AWeeBitConfused · 25/07/2013 21:35

But I don't see how it is different I don't have the fact I have aspergers stamped on my forehead and it's not something I tell people.
So to an outsider it would just look like I choose to do everything with my Dh.
It is a little upsetting that I would be judged as harshly for this as this thread would suggest.

SoleSource · 25/07/2013 21:37

I don't judge you Aweebit I think it is lovely people are together no matter how they choose to spend their time.

Bogeyface · 25/07/2013 21:37

We go to the toilet together, I push he wipes. That sort of thing.

:o

nom I think that you wanting to spend time together is fine, after all a married couple who dont want to spend time together probably are not in a good marriage! But if a girl friend asked you and say 4 other girlfriends out for a drink, would you automatically assume your OH was invited too or would you not go if he wasnt? Its that sort of thing that annoys.

Boomba · 25/07/2013 21:42

do people who do everything with their partners, find they socialise mostly with other couples?

itsallaboutyoubaby · 25/07/2013 21:44

Yes I find this weird, sometimes totally inappropriate too.

I have a friend who is like this with her DH, she has two young boys. If one boy is invited to a birthday party all four of them turn up en masse. So, one 5 year old is invited to party - two adults and one 3 year old stay at the party for the duration. Including house parties, not just ones in halls.

Weirdness!

Nomoredramaplease · 25/07/2013 21:51

I had honestly never considered this behaviour weird. Do all you who spend loads of time socialising without your DH's also go out with them? And if so are you all loaded?

LostLion · 25/07/2013 21:59

Meh, I do everything with DP, we like each others company and have the same friends, I don't see the big deal. We're not the sort of people who do the whole girls or boys night out..... I know it's not for everyone though.

This^^ describes my DH and I too. We do everything together mostly.

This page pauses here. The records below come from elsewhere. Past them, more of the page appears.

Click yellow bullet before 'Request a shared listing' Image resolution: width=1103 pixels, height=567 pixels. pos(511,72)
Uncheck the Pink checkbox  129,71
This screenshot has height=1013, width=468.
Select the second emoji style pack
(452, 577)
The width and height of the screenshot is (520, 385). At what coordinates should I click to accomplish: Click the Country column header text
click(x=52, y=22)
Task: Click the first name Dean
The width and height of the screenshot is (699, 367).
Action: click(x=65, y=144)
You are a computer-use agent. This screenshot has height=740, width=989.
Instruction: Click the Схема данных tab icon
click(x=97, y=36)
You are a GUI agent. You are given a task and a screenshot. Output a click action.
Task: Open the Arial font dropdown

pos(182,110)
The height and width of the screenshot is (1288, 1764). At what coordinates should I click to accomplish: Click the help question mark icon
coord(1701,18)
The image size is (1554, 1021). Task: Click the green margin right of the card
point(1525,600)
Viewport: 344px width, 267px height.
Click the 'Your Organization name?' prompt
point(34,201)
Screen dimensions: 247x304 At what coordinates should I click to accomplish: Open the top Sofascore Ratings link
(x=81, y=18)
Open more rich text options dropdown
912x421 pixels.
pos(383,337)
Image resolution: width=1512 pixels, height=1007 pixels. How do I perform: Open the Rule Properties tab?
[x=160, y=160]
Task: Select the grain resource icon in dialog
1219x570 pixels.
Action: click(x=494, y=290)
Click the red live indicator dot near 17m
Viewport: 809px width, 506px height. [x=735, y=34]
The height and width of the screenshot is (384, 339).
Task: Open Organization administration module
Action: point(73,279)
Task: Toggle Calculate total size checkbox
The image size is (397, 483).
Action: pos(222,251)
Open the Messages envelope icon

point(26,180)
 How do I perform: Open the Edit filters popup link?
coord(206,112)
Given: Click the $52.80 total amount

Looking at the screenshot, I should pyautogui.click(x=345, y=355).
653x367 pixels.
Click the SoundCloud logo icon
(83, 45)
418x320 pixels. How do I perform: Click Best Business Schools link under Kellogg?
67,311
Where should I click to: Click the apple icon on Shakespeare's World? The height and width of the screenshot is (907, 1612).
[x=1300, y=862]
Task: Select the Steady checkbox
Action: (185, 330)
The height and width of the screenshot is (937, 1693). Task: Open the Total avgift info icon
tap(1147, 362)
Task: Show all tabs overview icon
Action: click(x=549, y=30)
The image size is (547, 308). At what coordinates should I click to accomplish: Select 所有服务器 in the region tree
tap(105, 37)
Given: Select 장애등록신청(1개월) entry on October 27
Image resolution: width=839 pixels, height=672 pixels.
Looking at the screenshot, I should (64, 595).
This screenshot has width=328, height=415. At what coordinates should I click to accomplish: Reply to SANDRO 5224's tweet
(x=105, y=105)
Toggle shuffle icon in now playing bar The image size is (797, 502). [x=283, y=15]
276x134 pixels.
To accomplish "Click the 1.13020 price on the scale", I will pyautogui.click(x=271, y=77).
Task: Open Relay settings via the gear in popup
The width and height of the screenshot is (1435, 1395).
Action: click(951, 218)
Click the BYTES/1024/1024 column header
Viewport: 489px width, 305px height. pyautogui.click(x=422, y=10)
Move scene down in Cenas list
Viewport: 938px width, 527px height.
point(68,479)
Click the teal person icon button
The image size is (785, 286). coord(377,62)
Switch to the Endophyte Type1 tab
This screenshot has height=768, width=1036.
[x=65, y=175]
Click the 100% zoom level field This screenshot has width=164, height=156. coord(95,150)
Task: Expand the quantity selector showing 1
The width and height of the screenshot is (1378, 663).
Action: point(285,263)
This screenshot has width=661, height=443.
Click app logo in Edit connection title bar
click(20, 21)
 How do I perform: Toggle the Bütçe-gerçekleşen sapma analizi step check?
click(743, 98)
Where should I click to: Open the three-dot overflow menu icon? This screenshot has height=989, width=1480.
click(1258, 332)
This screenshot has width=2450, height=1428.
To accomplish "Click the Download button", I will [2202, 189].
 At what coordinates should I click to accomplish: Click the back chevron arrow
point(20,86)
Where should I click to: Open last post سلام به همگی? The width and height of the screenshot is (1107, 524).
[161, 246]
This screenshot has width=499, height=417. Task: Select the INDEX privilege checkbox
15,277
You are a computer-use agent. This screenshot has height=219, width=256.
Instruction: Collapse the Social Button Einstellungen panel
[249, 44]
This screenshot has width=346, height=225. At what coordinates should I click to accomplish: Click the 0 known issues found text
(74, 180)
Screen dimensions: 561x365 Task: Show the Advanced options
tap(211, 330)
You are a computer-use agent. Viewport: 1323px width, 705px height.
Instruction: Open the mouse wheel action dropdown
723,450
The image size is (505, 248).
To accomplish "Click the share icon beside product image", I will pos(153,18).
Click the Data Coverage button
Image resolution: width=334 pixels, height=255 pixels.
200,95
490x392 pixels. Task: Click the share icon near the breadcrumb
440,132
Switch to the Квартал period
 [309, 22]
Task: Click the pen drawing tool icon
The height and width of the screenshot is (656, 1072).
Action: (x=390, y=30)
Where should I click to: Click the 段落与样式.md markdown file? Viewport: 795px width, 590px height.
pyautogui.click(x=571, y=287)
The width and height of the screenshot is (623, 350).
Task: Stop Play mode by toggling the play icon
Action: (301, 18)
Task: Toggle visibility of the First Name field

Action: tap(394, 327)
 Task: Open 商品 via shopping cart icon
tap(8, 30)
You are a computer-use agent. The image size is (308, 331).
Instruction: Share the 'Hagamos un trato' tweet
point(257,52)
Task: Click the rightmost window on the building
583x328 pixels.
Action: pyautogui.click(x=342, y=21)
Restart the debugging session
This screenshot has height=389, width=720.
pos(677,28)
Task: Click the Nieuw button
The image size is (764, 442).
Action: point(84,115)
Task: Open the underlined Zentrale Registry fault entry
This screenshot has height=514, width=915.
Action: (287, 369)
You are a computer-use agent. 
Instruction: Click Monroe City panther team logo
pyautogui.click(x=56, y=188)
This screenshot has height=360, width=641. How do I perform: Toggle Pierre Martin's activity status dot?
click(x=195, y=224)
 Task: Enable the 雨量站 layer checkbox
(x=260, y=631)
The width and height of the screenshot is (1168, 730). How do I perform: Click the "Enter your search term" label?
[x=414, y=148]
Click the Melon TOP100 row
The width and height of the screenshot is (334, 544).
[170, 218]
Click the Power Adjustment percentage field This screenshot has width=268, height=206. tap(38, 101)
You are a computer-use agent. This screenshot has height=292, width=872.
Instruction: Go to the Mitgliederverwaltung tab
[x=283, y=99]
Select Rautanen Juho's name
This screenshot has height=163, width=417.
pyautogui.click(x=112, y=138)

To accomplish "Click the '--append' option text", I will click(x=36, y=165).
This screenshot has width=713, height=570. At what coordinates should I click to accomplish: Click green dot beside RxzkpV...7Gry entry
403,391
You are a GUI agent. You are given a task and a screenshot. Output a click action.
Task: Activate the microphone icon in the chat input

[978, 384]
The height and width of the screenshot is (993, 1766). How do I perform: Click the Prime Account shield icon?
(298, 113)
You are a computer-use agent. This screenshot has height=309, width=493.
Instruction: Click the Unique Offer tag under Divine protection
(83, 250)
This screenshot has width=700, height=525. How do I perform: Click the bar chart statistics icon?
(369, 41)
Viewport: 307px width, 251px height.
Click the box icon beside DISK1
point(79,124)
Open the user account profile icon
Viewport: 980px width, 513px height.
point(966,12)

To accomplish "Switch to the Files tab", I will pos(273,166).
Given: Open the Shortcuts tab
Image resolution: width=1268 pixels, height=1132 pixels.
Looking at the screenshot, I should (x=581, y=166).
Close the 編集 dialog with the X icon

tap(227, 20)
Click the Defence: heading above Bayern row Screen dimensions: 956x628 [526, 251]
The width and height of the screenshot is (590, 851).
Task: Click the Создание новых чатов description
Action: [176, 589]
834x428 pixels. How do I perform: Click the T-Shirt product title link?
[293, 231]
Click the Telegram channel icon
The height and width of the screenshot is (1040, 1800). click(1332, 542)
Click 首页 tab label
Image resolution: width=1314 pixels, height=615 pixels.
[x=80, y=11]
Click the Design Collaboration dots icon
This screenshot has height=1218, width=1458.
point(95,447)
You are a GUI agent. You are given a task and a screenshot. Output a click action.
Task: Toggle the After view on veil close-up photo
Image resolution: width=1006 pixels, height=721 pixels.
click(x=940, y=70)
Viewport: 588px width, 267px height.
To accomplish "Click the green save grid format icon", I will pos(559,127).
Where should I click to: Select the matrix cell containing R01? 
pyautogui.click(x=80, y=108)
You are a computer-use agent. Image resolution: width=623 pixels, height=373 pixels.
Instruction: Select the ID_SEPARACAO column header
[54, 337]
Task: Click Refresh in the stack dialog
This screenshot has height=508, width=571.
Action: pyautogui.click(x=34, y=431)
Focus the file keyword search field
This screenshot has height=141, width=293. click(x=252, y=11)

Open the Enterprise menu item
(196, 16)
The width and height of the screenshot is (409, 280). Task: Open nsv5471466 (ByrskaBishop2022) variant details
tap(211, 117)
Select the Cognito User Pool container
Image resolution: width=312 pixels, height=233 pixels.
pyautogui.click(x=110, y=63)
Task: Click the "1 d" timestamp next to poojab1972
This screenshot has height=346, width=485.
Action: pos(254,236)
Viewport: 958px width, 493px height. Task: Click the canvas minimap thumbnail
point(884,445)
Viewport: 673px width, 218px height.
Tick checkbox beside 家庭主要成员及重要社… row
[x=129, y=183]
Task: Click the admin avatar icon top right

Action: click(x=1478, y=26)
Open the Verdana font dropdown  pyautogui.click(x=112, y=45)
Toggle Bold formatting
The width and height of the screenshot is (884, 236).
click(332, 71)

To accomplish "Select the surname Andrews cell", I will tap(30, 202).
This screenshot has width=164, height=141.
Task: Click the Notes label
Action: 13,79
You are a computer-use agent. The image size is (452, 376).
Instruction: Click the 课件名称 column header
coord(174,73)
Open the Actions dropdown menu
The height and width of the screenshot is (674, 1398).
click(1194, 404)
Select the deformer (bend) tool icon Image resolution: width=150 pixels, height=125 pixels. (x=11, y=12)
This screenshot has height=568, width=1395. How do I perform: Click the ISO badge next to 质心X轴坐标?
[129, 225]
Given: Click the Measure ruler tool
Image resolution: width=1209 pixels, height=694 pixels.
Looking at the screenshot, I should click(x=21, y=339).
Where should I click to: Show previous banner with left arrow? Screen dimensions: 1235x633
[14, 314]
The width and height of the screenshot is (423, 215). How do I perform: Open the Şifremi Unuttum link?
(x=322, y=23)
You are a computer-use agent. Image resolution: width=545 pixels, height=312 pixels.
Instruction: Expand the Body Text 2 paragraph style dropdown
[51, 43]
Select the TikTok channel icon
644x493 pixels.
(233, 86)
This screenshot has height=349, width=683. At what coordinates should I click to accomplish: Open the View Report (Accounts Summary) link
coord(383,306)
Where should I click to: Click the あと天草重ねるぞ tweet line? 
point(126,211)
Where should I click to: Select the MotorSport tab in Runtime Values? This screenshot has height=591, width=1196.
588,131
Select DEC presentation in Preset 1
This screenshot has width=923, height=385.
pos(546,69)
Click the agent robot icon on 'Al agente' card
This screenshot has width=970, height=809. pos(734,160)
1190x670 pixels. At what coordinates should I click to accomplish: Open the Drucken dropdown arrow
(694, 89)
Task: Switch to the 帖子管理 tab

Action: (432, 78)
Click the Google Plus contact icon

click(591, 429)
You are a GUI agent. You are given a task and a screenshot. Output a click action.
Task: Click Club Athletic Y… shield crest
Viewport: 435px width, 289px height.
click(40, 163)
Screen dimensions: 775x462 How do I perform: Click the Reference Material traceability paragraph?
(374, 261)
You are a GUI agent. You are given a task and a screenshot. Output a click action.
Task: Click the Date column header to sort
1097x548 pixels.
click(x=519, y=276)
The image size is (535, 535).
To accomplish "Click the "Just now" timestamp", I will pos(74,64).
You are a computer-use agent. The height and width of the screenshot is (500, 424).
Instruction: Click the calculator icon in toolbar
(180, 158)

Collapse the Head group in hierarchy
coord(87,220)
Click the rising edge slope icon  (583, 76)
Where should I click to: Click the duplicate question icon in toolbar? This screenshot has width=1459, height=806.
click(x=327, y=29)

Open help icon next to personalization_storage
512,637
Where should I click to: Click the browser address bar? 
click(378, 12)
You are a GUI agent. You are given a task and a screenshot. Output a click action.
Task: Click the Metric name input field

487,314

Now we also drag the kids everywhere too.....so possibly we are guilty of being off-putting to others Blush

itsallaboutyoubaby · 25/07/2013 21:59

I go out with my DH when we have a babysitter. I go out without him plenty. We are not loaded.

I think it's beyond odd for four people to turn up to a party that ONE child has been invited to.

Nomoredramaplease · 25/07/2013 22:03

Yea you're right that is odd, I'm firmly in the drop and run category. Just wondering about how much socialising other people are doing as compared to us. DH and I are lucky if we can afford one night our every other month and it wouldn't really occur to me to spend "my" share of the money going out with my friends and him staying at home and then him doing the same with his friends.

LostLion · 25/07/2013 22:03

So if you are a joined at the hip kind of couple how do you manage to both go on all the nights out

ummm.....we don't go out at night much ever.

itsallaboutyoubaby · 25/07/2013 22:09

It largely depends on babysitting if you have small dc, as well though nomore. We don't have local babysitters - we go out as a couple when my Mum visits, maybe one every 3 months? That usually involves taxis, big dinner and wine

I go out with a couple of friends for dinner maybe one a month or so - I drive so no booze, we go on a week night so use a voucher, it probably costs a tenner.